Rudi snorted. He was still trying to put together a structure of reasoning where Roland Sarkisian’s Patrons mutated into the European Union, and then into the entity which had built the Line, and then selected Crispin as its capo di tutti capi.
“I know what you’ve been doing,” Kaunas said. “I’ve been watching you, and I’ve really been very impressed. The business in Hungary was quite inventive; it took me a while to work out what you’d done.”
“What I was doing was trying to find out what the f*ck Coureurs were doing rubbing shoulders with Community intelligence officers in Luxembourg.”
“It was... complex. Les Coureurs do not take sides; sometimes that leads us into unusual situations.”
“I don’t care about that any more. We can discuss it later. I need Central to put me in contact with Crispin.”
“Well, that’s not going to happen,” Kaunas told him. “Because Coureur Central doesn’t exist.”
“Oh, f*ck off. I’m tired of this.”
“The natural assumption everyone makes about an organisation is that someone is running it,” said Kaunas. “But that assumes that there is an organisation. Les Coureurs des Bois is not an organisation. If you really need a metaphor, I suppose the closest I could come would be to say that Les Coureurs are an anarchy. Oh, I don’t doubt that once upon a time, back in the misty distance, there was a group of individuals sharing a common aim, but that hasn’t been true for many years.”
“So who’s giving the orders?” asked Rudi.
“Nobody is.” Kaunas shrugged. “Or rather, everybody is. Everyone is part of everyone else’s operation; the people you employ are part of your operation, you’re part of someone else’s operation, they’re part of someone else’s, and so on. It’s a perfect, self-sustaining whole, a nation without a figurehead, without borders.”
“There’s a hierarchy,” Rudi insisted.
“No, there isn’t.”
“What about you? What about Bradley?”
“We have an overview, of sorts. We fight fires. Someone has to. I expect it looks as if we’re quite high up in the hierarchy, and from time to time it suits us to pretend we are, but really we’re not. We just go where we’re needed, to keep things running smoothly. We’re... diplomats, if you like; a point of contact between Les Coureurs and governments.”
“Where does the money go? Who does the book-keeping?”
“There are some centralised accounts, and Coureurs assigned to maintain them, but mostly everything runs itself. You’d be surprised. It’s quite a sturdy edifice, but massively distributed. The mythology surrounding Les Coureurs has become hugely rich and complex; it’s impossible to know where it ends and History takes over.”

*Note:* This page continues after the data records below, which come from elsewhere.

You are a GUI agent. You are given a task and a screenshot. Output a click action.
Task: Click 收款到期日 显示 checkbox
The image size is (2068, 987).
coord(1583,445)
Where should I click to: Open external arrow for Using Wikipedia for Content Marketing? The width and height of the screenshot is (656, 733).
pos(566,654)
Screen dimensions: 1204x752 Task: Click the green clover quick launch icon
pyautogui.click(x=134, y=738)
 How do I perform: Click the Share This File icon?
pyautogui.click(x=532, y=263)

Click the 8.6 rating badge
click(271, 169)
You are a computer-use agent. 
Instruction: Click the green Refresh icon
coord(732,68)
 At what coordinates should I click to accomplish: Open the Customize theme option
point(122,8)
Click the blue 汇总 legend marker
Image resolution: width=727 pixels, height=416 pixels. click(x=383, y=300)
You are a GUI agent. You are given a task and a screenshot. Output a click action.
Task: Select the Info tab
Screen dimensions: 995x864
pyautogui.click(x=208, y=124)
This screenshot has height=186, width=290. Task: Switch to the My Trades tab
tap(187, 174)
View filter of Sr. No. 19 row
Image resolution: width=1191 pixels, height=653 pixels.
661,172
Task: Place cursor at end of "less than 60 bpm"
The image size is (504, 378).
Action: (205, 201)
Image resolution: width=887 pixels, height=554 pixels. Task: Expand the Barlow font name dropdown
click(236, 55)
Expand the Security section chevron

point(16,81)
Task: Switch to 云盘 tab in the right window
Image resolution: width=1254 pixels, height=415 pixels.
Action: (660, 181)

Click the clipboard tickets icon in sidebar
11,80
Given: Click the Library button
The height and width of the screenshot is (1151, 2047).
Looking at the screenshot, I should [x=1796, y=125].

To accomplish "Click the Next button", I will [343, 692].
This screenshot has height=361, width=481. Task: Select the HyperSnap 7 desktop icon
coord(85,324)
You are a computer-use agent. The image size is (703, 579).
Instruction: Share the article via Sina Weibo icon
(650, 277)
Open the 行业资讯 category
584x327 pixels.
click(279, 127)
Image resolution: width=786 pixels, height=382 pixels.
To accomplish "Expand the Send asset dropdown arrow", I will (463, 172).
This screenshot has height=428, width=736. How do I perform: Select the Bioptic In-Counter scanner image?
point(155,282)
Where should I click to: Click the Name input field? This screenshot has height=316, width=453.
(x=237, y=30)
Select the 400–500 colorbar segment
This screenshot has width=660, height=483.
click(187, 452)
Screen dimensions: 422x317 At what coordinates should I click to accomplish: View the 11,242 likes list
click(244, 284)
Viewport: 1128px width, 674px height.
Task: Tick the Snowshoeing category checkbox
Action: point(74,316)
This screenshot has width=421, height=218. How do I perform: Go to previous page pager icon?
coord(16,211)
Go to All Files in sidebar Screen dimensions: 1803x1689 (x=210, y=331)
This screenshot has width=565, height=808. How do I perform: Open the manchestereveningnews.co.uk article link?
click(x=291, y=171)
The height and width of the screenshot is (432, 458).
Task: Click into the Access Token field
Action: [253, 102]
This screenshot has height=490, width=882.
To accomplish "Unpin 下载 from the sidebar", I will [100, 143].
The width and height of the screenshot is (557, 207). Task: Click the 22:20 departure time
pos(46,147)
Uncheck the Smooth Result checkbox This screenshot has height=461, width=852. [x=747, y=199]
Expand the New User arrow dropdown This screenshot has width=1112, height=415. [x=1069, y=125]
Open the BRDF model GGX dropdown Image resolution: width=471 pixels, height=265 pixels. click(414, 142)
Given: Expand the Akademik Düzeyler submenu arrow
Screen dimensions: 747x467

“History,” Rudi said, a great bleakness overtaking his heart like an oncoming snowstorm. “That’s a grey area.”
“It depends who you ask.”
“Whose operation am I part of?”
“Now, that is the interesting question. May I?” Rudi nodded, and Kaunas stood and went over to a corner table, on which stood several bottles of mineral water and some glasses. He opened one of the bottles. “Les Coureurs des Bois are highly compartmentalised. Partly that’s for operational security, but mainly it’s because that’s all there is. Compartments. Doing what they do, which is move things across borders. Everyone’s freelance, working only when they have to.” He filled a glass with water, recapped the bottle, set it down, turned to face Rudi. “Then you started to use those resources for something else. You started giving orders, started coordinating things. For all practical purposes, you’re Coureur Central.” He took a sip of water.
“Now wait just a moment,” Rudi said. Then he couldn’t think of anything else to say.
“You could just step down at any time,” Kaunas told him. “Everything would simply go back the way it was. But you’ve given Les Coureurs a purpose, for the first time in their history, and that has made you relevant to Crispin’s interests because quite a large amount of Coureur operational funds come from organised crime.”
“What?”
“Money has to come from somewhere,” Kaunas said. “You’ll find, if you look hard enough, that a lot of Europe’s mafias – the smaller ones, at any rate – are run as Coureur fundraising operations. It’s quite an elegant solution, if you think about it.”
Rudi looked about the room, trying to process everything and failing.
“Of course, organised crime in Europe belongs to Crispin as well, and so you and he find yourselves at the heart of a Venn diagram. Which makes you interesting to him.” Kaunas drained his glass and put it back on the table and smiled at Rudi. “There,” he said. “Happy now?”